**Task to carry out**:
Please copy every line of the records below that holds the word "Choose".

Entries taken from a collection

● ● ● ● ● ● ●

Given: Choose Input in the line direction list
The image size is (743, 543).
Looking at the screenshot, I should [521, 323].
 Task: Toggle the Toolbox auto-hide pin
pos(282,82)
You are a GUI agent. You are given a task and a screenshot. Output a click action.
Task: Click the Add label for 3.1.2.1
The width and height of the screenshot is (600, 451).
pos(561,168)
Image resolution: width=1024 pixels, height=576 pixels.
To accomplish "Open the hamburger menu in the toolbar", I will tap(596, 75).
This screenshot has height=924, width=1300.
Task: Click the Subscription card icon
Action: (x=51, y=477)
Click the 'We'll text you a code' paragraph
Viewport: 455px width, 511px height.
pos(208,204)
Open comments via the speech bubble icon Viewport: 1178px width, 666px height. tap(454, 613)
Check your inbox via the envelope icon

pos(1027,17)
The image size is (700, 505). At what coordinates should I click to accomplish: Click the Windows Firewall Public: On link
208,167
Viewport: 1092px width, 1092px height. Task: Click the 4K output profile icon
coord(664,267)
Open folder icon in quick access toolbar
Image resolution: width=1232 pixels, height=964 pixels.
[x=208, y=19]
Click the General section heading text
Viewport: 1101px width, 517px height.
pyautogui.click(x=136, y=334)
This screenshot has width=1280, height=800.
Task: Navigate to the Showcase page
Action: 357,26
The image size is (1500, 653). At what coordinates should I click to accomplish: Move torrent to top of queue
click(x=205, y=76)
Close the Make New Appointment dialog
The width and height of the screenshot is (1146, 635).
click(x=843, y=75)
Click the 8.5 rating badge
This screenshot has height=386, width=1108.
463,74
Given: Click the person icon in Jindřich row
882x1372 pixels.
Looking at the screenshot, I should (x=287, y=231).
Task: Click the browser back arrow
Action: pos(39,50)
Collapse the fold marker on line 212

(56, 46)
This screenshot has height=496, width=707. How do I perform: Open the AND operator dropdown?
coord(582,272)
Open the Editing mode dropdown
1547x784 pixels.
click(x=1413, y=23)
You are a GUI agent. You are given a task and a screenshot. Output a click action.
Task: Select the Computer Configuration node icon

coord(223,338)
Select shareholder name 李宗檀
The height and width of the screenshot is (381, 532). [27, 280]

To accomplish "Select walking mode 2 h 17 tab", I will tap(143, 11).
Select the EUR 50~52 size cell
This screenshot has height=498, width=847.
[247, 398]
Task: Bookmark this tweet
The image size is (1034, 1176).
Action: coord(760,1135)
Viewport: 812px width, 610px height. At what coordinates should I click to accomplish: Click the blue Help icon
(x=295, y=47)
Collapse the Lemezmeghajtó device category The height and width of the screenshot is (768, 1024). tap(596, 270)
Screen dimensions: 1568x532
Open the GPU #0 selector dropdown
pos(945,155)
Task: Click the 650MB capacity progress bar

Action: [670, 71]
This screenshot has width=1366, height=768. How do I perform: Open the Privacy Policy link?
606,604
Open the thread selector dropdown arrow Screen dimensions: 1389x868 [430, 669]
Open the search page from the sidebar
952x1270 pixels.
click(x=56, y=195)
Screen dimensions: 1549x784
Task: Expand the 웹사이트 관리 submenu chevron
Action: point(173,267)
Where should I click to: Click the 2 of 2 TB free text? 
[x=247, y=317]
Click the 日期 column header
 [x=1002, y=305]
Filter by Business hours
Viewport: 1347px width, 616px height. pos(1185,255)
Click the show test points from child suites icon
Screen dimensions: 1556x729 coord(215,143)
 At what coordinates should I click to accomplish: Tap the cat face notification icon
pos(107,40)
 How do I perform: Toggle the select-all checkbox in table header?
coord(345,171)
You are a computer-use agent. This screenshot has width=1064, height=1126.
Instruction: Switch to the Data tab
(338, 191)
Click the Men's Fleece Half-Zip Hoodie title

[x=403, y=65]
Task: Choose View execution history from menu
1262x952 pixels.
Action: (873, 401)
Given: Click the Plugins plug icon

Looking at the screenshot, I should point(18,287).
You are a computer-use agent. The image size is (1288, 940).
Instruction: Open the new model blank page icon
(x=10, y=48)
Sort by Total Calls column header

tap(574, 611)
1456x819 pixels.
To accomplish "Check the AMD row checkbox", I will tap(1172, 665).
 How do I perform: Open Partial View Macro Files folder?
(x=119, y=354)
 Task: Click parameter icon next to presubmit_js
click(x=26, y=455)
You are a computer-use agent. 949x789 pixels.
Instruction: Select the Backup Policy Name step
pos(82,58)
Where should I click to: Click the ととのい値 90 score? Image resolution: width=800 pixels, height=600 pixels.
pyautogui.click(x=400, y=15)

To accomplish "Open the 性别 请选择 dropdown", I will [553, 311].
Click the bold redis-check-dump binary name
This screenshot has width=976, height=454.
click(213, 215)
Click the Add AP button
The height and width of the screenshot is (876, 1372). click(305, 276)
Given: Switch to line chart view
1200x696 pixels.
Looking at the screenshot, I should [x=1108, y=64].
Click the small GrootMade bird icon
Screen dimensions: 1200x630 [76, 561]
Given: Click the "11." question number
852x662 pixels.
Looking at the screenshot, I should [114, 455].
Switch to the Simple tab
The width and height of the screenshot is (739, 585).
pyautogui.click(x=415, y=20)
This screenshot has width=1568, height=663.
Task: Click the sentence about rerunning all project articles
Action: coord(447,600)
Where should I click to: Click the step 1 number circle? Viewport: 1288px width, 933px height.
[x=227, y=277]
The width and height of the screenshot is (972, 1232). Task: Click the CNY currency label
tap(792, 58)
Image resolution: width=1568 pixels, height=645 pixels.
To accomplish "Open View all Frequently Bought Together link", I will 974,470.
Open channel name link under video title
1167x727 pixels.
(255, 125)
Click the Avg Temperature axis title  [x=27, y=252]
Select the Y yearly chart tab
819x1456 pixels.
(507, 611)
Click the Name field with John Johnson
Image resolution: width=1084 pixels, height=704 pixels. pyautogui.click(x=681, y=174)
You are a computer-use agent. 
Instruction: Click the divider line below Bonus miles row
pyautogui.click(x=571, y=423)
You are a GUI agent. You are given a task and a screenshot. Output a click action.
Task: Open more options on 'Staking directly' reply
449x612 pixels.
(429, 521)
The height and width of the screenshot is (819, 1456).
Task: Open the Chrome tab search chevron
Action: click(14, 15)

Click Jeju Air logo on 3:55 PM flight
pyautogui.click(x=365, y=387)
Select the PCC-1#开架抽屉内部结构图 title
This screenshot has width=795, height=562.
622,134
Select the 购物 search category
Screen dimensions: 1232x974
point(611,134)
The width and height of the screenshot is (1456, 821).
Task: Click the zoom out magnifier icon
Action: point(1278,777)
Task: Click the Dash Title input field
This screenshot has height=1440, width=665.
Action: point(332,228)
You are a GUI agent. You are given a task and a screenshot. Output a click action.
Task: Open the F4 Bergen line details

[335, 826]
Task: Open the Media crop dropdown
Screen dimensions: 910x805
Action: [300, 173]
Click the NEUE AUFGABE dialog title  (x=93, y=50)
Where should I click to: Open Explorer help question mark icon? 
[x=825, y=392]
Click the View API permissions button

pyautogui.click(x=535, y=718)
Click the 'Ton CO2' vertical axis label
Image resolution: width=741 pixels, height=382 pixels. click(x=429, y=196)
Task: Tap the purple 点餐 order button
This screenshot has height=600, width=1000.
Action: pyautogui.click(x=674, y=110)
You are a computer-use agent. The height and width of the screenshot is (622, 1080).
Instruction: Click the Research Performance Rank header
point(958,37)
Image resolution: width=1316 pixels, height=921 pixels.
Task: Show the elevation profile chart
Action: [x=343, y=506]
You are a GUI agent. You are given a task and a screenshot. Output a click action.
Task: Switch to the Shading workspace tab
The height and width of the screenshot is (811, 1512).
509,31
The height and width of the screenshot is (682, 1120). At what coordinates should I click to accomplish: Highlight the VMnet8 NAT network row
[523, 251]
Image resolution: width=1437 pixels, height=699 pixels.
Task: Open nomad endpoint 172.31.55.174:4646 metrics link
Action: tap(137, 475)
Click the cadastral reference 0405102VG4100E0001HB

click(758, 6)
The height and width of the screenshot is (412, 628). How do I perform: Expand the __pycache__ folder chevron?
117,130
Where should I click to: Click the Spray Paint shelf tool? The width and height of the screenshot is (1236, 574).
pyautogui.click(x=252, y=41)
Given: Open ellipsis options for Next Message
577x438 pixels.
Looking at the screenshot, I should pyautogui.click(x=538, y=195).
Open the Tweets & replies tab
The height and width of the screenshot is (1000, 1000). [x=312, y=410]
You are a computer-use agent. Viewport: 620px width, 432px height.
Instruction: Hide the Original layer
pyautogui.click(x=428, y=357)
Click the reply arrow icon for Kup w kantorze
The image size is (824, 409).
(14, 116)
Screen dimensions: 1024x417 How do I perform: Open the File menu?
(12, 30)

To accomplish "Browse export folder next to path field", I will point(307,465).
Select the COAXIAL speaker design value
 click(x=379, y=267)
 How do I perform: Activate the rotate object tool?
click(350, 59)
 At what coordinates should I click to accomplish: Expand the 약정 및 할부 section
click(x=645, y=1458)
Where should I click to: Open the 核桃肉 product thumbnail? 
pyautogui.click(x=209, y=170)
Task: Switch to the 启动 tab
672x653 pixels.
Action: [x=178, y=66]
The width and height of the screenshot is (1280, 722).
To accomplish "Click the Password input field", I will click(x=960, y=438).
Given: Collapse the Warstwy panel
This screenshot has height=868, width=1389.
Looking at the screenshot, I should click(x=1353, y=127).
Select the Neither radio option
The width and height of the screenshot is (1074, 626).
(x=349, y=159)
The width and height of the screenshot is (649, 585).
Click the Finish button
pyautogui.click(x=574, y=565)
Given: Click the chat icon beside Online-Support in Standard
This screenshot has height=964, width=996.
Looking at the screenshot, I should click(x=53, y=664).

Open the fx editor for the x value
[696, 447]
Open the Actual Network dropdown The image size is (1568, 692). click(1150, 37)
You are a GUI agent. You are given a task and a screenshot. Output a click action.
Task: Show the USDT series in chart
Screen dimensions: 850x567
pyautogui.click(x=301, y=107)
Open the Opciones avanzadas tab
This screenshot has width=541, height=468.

● ● ● ● ● ● ●

**Answer**:
Given: Choose Input in the line direction list
Task: Choose View execution history from menu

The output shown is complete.